New York Times: Moogfest 2018 Announces All-Female, Trans and Gender Non-conforming First Round Line-up

The music, ideas and technology conference Moogfest is responding to a complaint that was voiced often over the last year — that music festivals frequently overlook or under-book L.G.B.T. artists and women — by beginning to roll out its 2018 lineup with an announcement of female, nonbinary and transgender performers.

The event, which runs May 17-20 in Durham, N.C., will feature the D.J.s Honey Dijon and Ellen Allien; the mysterious British pop producer-musician Sophie; the multidisciplinary sound explorer Fatima Al Qadiri; LCD Soundsystem’s synthesizer maven Gavin Rayna Russom; and the Japanese percussionist and composer Midori Takada, among others. A keynote conversation with Chelsea Manning will close the festival. Additional artists will be announced in January.
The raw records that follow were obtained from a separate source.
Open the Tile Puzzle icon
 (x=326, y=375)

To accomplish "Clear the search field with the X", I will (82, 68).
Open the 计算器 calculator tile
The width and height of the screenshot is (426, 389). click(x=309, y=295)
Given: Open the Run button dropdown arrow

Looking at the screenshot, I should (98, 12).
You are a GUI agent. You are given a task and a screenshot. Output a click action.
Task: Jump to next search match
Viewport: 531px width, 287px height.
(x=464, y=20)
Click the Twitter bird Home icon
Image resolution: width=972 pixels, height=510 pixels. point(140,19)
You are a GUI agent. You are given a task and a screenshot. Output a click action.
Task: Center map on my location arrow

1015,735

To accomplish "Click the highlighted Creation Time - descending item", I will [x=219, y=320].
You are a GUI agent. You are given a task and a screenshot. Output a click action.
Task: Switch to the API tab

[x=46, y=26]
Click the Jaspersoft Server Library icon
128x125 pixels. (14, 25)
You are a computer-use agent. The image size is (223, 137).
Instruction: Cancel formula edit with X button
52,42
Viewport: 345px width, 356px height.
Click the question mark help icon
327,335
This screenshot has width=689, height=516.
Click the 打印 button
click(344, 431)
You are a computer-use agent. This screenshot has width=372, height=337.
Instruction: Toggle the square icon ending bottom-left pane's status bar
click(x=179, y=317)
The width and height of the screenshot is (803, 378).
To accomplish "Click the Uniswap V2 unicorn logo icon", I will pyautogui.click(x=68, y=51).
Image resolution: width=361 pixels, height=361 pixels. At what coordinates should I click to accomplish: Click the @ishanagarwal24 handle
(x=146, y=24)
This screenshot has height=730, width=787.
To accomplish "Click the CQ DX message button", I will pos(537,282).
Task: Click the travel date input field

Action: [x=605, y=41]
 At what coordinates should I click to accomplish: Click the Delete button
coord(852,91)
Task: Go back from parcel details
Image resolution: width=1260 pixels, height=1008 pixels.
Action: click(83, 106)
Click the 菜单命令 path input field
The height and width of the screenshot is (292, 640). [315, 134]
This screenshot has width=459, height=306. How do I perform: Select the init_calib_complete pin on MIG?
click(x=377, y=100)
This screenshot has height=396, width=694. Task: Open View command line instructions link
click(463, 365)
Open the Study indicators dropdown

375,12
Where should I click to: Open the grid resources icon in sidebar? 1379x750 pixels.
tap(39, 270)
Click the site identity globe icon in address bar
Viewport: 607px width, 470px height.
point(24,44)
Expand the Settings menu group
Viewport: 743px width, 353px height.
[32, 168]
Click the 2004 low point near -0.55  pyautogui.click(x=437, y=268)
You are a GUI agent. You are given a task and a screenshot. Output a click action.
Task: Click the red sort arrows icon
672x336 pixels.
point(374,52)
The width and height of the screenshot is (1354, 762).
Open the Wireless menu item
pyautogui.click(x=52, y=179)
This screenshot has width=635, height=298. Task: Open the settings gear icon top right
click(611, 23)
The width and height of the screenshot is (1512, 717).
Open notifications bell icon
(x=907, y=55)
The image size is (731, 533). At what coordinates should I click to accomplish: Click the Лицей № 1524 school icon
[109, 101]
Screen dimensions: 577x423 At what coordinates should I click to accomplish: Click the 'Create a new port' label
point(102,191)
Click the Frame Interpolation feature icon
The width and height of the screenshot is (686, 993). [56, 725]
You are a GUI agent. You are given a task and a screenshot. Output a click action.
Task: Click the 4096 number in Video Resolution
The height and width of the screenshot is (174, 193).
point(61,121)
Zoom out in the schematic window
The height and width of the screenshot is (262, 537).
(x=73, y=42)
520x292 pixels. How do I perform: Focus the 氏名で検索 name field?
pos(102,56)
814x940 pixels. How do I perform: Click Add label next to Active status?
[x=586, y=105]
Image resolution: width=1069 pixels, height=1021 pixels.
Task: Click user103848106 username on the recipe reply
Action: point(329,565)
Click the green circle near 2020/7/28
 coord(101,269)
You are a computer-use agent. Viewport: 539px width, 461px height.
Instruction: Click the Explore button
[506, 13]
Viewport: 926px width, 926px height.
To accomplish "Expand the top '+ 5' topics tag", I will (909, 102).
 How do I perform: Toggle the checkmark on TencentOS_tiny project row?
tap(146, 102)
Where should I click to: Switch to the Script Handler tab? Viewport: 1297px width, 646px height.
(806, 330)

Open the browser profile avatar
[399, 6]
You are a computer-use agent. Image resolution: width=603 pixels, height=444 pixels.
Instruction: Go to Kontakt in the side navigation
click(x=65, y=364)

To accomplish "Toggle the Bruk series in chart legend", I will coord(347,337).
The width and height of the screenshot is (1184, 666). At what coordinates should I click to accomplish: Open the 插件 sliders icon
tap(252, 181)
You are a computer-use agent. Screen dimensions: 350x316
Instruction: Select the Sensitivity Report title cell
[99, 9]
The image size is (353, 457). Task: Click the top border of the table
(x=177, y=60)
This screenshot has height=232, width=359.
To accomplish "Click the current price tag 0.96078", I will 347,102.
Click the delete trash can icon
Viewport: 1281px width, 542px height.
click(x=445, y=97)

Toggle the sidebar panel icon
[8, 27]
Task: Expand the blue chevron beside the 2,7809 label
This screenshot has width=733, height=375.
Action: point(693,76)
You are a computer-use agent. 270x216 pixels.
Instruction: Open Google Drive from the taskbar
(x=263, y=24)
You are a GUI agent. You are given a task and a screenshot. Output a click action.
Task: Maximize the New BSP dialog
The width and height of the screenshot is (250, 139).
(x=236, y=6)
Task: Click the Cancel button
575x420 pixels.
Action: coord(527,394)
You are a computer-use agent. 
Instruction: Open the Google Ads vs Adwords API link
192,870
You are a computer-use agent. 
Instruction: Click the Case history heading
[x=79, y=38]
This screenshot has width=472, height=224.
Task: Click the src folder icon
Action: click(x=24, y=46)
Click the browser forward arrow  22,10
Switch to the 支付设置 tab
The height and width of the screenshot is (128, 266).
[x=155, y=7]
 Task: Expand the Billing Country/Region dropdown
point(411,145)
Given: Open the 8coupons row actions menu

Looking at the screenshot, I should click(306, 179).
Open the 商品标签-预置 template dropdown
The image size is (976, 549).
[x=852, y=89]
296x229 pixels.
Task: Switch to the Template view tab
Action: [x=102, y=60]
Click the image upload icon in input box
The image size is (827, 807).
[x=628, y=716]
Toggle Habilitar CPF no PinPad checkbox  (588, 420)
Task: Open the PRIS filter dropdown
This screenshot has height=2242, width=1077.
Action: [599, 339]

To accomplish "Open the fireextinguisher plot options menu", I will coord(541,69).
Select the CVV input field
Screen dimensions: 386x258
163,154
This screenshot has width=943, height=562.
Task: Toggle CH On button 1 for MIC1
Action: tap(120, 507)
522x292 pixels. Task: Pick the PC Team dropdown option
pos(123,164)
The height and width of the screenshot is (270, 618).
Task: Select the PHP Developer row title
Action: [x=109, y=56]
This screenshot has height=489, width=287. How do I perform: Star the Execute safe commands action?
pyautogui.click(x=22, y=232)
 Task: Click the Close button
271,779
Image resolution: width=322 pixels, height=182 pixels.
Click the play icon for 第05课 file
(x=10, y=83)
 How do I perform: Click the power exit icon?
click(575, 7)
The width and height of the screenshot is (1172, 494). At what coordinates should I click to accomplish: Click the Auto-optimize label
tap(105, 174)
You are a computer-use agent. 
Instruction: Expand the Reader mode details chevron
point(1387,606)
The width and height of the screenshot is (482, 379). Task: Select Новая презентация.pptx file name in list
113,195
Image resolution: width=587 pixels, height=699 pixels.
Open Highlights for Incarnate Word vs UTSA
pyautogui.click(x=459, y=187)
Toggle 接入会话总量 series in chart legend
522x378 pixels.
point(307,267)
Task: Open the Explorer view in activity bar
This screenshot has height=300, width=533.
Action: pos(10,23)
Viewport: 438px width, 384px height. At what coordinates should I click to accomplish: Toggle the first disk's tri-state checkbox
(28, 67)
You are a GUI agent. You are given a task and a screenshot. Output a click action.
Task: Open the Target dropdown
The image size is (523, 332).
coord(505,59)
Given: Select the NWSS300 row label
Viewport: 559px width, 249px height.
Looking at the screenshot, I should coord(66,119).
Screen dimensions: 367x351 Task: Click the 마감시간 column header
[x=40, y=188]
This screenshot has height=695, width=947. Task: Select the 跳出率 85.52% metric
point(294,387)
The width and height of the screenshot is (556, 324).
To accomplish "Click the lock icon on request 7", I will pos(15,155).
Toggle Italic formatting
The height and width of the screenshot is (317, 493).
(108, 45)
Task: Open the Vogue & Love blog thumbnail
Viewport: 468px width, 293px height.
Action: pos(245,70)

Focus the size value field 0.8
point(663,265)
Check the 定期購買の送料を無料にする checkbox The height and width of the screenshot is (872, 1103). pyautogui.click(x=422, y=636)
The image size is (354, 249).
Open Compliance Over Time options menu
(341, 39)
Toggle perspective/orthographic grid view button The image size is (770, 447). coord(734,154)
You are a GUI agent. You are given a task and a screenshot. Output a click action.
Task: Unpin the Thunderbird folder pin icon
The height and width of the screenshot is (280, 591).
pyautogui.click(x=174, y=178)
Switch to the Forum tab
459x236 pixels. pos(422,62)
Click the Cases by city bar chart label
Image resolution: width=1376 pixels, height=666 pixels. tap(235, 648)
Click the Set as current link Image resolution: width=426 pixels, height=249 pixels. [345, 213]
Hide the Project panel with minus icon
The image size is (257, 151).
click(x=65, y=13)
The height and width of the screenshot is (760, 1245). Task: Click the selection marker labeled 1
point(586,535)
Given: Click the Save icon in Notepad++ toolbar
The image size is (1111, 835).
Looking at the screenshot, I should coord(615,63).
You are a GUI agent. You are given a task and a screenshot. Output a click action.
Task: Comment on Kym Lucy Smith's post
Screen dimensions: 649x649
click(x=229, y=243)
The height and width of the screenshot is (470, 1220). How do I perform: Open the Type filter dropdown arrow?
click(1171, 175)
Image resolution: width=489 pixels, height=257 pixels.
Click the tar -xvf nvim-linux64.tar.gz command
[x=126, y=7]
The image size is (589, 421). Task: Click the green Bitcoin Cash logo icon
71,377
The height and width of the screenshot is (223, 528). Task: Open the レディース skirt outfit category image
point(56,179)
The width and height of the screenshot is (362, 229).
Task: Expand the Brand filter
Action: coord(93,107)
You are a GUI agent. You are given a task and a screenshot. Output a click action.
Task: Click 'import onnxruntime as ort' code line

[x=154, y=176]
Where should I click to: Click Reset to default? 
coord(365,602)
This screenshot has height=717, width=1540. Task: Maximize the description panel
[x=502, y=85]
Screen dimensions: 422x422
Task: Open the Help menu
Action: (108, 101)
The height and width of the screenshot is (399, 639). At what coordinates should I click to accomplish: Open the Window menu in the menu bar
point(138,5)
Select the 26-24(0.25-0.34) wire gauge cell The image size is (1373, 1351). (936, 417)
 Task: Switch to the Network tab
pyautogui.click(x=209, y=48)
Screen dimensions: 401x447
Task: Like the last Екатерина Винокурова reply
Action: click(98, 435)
In a preliminary celebration this week, Moogfest is partnering with Tom Tom magazine (tagline: “Drummers. Music. Feminism”) to present “Always On,” a 50-hour marathon featuring 50 female, nonbinary and transgender musicians in 35 cities and 17 countries taking turns live-streaming their sets. The event starts on Wednesday at 12 p.m. EST and ends on Friday at 2 p.m. EST. The artists run the gamut from Madame Gandhi, who used to play drums with M.I.A., to Nicola Kuperus of the Detroit cold-wave duo Adult.; from Au Revoir Simone’s Annie Hart to D.J. Haram from the Discwoman collective; and from the rapper and poet Moor Mother to the electronic-music pioneer Suzanne Ciani.

“It’s pure and celebratory in trying to highlight these incredible artists all over the globe,” the Moogfest director of programming Lorna-Rose Simpson said in a phone interview. “Through technology, we can allow musicians who maybe don’t get represented enough — some of them are a little unknown, some of them are very well known — to be equal on this platform, where everyone gets one hour to perform.”

Moogfest started in 2004 in New York City as a one-day tribute to the synthesizer trailblazer Robert Moog (who died the following year at 71). The festival relocated to Asheville, N.C., in 2010, and to Durham in 2016, moves that were accompanied by an expansion in size and scope. Evenings are dedicated to performances under the “Future Sound” umbrella; many of the musicians also participate in the daytime programming (“Future Thought”), which is made up of panels, workshops, installations and lectures.

“Always On” is an extension of the conference’s “durational” events, albeit on a much bigger scale. Among the most seasoned participants is Ms. Ciani, whose career dates back to the early 1970s and who was the recipient of the Moog Innovation Award in May 2017. “I’ve always loved the pioneering edge of technology and this event qualifies as groundbreaking,” she said in an email. “Streaming worldwide is not unusual nowadays, but streaming from 50 consecutive sources in a seamless continuity is quite a feat!”

For Ms. Ciani, the theme for Moogfest 2018 is only natural. “Women have long been intimately connected to electronic music, perhaps because it offered a path outside male-dominated conventional music worlds,” she said. “What has changed is an awareness of women in the field historically as well as a huge influx of contemporary talent.”